I have 2x R6220's but only use then as access points
I have never noticed anything with 2.4G but have it disabled 90% of the time
as I only have 1 2.4G access point left with it enabled
2.4G is so congested & it's so slow with only 20Mhz anyway
but if 2.4G is a big deal for you make sure you know USB3.0 interferes with this
so take note that devices with USB3.0 ports can have 2.4G problems

Slightly better with 18, but I didn't go further back

Hi.
Sure the R6220 is an old device.

  • no bad blocks error, it's fixed since 19.07.
  • I have just performed a 10 min bandwith test on 2.4 GHz before writing this. 5m distance with two walls. Also stable link and good bandwith.

Wifi quality is a harsh subject, so many things can go wrong. So I'm not surprised if one user mention issue, while another doesn't.

I use one R6220 as AP at home, and managed two others elsewhere. Mine is only used with 5GHz and has a stable link and good bandwith. The two others use both 2.4 and 5 GHz wifi. Their users never complain about wifi quality (and they know how to !). So far I can't blame the devices, they perform dutyfully.

I would not recommend the R6220 as a primary device, especially if you have a FTTH. It's old, and you can find much better nowadays. But if you own one, or can buy one for cheap, and want to use it as AP, it's still worty.

Can you run the flent test? I'm sure the 2.4GHz works sometimes, but it certainly doesn't work all the time. It would be useful to have a reproduction case for the problems.

I had given the r6220 to a friend, but her kids found the wifi too unreliable to game with and got the device back.

I would be leave this
I thing all wifi add to pings & is bad for gaming
but 2.4G is just to slow for gaming even when working 100%

Thanks everyone for your inputs.

I ended up buying the DIR-2660. I'll first test it with the stock firmare to check that everything works fine and then I'll try to flash OpenWrt.

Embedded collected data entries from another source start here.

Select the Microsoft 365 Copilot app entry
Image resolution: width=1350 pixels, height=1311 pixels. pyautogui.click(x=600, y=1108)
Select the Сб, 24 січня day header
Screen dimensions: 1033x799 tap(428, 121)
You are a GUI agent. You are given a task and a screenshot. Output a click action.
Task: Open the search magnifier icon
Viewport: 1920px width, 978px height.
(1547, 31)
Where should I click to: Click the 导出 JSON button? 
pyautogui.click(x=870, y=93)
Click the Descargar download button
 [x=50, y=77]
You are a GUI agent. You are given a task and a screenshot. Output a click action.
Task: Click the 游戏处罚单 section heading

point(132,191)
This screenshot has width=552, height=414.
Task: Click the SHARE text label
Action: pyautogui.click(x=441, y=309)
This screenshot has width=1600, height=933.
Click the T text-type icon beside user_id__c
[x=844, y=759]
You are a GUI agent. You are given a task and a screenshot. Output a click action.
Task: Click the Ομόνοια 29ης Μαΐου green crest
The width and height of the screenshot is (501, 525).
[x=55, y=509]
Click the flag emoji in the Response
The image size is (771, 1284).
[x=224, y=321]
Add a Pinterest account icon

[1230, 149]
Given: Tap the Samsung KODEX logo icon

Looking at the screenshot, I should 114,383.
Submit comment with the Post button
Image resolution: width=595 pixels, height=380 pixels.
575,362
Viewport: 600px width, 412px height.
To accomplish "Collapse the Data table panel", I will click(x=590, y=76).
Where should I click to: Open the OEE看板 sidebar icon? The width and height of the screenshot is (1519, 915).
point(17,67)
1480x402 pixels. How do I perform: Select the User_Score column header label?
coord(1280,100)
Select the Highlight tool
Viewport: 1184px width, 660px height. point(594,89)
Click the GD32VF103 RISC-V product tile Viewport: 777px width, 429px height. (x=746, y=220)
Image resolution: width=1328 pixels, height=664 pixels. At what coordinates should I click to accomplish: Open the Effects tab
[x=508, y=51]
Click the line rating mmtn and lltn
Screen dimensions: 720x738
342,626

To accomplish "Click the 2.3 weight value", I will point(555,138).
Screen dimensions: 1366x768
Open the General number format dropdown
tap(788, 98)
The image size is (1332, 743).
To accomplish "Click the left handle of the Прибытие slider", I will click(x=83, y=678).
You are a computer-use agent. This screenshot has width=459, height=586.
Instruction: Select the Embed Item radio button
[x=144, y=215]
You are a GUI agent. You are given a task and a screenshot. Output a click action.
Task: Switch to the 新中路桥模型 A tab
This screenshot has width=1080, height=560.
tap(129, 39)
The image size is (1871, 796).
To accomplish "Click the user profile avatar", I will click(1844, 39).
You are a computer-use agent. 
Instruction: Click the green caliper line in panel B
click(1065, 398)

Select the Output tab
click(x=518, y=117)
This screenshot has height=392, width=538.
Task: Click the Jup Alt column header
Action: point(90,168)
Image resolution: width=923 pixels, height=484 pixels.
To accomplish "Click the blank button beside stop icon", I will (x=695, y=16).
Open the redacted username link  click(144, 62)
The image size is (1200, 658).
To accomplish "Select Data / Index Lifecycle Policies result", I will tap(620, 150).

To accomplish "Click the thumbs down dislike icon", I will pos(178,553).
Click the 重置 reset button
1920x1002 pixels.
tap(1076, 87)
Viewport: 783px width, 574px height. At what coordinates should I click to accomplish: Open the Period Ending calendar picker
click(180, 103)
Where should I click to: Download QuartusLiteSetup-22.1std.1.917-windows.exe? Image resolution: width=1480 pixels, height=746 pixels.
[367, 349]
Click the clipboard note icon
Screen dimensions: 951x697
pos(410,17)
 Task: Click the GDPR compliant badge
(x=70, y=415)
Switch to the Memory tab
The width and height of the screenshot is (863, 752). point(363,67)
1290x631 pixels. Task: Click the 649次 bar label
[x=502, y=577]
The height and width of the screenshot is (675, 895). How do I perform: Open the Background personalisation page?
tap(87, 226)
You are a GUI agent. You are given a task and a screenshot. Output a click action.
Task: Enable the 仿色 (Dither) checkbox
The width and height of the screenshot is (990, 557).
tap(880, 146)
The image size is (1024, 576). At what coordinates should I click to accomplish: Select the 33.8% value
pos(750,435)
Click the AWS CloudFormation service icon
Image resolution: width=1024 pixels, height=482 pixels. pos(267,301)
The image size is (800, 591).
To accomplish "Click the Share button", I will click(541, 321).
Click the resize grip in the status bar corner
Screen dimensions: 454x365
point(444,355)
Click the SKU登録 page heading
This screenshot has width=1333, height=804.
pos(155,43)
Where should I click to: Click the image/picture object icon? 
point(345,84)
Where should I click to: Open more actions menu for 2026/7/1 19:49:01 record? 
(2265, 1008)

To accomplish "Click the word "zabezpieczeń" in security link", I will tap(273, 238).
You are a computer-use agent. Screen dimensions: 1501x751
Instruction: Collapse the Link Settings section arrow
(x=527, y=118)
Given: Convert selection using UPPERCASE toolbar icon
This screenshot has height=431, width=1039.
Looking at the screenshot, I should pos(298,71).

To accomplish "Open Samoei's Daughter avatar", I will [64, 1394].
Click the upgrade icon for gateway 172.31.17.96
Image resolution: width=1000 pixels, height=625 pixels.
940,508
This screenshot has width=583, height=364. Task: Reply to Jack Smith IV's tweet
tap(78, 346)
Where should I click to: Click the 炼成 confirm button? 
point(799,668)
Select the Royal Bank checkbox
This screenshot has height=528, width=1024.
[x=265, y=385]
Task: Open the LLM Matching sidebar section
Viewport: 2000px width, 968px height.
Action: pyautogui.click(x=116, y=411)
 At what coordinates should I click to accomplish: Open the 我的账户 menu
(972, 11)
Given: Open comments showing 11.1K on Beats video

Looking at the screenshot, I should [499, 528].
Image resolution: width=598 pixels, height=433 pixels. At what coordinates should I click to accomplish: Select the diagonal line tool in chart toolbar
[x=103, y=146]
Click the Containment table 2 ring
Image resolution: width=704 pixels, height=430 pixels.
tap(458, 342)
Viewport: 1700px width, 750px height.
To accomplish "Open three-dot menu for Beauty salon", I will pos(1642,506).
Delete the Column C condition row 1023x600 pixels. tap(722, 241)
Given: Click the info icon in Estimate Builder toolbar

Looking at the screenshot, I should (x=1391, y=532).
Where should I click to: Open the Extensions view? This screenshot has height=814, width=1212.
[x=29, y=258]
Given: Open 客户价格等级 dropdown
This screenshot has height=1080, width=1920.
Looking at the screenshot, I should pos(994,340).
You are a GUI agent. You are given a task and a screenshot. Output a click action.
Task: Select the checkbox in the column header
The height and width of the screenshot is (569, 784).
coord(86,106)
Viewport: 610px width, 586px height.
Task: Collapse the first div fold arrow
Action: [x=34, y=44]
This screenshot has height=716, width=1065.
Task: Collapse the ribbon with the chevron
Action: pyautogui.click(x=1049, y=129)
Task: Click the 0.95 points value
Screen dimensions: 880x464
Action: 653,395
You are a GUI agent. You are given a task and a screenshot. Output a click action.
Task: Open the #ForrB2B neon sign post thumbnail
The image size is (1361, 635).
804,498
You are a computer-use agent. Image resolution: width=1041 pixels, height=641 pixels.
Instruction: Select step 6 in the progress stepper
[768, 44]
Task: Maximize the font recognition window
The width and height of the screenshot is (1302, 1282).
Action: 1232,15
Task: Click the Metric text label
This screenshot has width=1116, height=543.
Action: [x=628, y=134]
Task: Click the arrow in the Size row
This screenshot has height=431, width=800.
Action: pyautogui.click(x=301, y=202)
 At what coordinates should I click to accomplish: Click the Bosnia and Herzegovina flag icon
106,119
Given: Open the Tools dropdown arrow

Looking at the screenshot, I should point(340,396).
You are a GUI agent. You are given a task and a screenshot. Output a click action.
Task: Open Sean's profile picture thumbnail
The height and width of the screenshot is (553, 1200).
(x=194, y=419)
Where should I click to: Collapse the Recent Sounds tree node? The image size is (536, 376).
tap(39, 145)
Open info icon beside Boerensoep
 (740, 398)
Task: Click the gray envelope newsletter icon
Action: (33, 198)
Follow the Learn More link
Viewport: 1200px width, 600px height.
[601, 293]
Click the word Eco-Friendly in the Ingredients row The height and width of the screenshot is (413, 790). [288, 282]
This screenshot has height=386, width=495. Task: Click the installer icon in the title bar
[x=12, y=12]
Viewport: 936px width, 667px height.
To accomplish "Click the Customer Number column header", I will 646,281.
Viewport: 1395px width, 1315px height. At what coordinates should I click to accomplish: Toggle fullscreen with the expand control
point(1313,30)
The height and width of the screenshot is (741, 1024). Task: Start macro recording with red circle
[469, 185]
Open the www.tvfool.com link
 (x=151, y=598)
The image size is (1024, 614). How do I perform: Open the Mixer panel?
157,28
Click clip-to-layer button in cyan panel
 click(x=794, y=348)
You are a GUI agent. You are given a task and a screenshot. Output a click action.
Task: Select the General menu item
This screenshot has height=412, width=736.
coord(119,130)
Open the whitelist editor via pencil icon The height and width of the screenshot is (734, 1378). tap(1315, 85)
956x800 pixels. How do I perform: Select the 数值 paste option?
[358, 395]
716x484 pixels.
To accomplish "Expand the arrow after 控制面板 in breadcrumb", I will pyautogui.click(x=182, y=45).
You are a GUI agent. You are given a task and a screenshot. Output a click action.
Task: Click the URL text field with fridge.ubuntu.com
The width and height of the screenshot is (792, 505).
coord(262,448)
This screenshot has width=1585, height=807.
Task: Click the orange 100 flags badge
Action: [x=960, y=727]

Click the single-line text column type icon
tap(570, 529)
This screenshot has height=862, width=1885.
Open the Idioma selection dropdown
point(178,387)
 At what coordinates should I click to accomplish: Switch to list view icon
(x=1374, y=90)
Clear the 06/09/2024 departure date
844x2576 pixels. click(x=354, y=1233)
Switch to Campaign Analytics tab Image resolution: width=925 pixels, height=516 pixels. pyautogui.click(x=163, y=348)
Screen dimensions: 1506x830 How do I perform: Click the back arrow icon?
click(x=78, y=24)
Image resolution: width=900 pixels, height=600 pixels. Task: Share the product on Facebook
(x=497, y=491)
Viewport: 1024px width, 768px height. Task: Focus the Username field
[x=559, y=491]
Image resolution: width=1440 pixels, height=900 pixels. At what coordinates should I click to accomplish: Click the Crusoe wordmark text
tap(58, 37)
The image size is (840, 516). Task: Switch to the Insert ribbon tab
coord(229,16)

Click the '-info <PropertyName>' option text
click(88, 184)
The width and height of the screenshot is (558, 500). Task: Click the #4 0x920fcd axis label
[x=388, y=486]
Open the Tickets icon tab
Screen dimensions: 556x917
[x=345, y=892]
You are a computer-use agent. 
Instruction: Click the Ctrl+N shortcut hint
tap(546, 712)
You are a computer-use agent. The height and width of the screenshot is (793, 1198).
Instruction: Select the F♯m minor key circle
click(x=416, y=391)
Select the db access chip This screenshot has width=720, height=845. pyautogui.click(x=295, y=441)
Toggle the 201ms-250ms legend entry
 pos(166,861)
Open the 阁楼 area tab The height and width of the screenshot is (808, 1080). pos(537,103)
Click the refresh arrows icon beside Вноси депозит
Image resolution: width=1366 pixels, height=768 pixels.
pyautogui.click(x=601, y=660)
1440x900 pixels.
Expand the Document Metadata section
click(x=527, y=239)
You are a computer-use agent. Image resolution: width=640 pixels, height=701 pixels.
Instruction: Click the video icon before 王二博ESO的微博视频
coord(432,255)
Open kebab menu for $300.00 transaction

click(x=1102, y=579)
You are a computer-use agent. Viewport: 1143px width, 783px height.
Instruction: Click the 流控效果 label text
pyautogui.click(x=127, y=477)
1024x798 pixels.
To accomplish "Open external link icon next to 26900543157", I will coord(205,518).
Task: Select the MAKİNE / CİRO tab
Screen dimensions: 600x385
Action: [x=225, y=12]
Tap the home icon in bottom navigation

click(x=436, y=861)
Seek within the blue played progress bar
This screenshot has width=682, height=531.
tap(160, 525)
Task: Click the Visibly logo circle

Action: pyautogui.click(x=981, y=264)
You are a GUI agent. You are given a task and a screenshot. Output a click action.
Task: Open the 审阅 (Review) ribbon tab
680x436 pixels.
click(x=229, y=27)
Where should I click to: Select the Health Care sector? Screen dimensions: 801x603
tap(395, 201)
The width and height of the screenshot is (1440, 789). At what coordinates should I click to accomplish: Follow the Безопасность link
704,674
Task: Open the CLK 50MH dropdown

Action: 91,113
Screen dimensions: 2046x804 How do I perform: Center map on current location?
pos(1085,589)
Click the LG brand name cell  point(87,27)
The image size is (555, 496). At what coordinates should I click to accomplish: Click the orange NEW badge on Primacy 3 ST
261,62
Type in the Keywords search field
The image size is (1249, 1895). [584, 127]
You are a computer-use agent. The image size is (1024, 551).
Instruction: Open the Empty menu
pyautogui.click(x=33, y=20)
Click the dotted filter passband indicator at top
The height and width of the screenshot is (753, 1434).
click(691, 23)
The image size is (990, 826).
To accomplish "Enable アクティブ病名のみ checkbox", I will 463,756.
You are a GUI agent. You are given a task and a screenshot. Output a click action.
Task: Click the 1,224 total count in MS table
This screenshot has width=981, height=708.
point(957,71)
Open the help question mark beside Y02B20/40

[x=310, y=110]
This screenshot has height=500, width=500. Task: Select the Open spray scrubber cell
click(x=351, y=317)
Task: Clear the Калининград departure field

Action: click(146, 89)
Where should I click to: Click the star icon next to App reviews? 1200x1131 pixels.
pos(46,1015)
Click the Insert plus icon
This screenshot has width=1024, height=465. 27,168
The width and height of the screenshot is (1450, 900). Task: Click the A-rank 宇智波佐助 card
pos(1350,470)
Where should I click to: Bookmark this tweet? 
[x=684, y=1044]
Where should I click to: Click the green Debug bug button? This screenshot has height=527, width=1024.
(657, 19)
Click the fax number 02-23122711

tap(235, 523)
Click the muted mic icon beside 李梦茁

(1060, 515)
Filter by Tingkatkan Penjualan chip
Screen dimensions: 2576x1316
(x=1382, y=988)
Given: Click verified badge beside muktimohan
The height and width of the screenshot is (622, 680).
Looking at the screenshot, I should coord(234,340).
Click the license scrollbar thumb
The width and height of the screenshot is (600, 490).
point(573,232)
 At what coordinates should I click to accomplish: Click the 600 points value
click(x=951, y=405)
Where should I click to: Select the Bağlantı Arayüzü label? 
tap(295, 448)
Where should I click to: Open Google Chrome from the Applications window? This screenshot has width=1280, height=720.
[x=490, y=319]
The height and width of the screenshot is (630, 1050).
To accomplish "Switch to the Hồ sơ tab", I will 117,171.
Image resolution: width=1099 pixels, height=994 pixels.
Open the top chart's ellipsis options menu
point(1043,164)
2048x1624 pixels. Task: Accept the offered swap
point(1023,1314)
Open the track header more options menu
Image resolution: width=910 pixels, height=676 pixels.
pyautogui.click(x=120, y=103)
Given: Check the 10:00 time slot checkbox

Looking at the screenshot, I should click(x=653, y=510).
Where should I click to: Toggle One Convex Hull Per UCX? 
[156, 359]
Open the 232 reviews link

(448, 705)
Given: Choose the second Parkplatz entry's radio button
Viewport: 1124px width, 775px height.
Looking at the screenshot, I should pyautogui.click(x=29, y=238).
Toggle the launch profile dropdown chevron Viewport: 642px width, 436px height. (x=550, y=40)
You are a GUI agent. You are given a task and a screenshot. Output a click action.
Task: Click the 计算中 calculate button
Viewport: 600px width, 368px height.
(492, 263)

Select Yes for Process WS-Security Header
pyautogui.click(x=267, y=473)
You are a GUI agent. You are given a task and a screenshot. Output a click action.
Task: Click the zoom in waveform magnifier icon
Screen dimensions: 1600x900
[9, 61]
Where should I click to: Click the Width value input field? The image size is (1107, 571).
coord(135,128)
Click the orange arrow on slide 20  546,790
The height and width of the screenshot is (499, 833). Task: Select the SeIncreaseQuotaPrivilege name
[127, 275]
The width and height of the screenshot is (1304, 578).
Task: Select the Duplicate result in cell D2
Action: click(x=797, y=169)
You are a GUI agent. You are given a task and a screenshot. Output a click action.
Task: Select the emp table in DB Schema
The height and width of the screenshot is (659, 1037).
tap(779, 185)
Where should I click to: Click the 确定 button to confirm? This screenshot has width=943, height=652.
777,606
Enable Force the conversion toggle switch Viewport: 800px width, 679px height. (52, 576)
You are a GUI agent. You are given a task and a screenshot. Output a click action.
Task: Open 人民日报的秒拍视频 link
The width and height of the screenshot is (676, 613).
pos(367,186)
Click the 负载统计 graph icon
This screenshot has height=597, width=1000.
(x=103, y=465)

The HW version is A1 with firmare 1.03 out of the factory. Should I avoid upgrading the firmare while testing it or, as I suppose, it doesn't make any difference for the future switch to OpenWrt?

As I understand, to flash it, I'll have to use the images I can find here:
https://downloads.openwrt.org/releases/21.02.0-rc1/targets/ramips/mt7621/
using the D-Link Recovery GUI method:

Anything I should be wary of while trying or, as stated, is it actually impossible to brick the router using this method?
Hopefully it works fine as a few months ago people seemed to have problems flashing this router:

I have never seen so far a new firmware change the boot loader yet
so what version you have updated to should not make any difference

tho I do see this on the .ru firmware but that is a different animal all together

2.4G is just to slow for gaming even when working 100%

That's just false. Games are generally the lowest bandwidth application out there, they just need a low reliable ping. There is nothing about 2.4GHz vs. 5GHz that would impact that, even in theory.

Case in point; we regularly game with devices on both 2.4GHz and 5GHz connected to our 7800 and there is no difference in feel or displayed ping.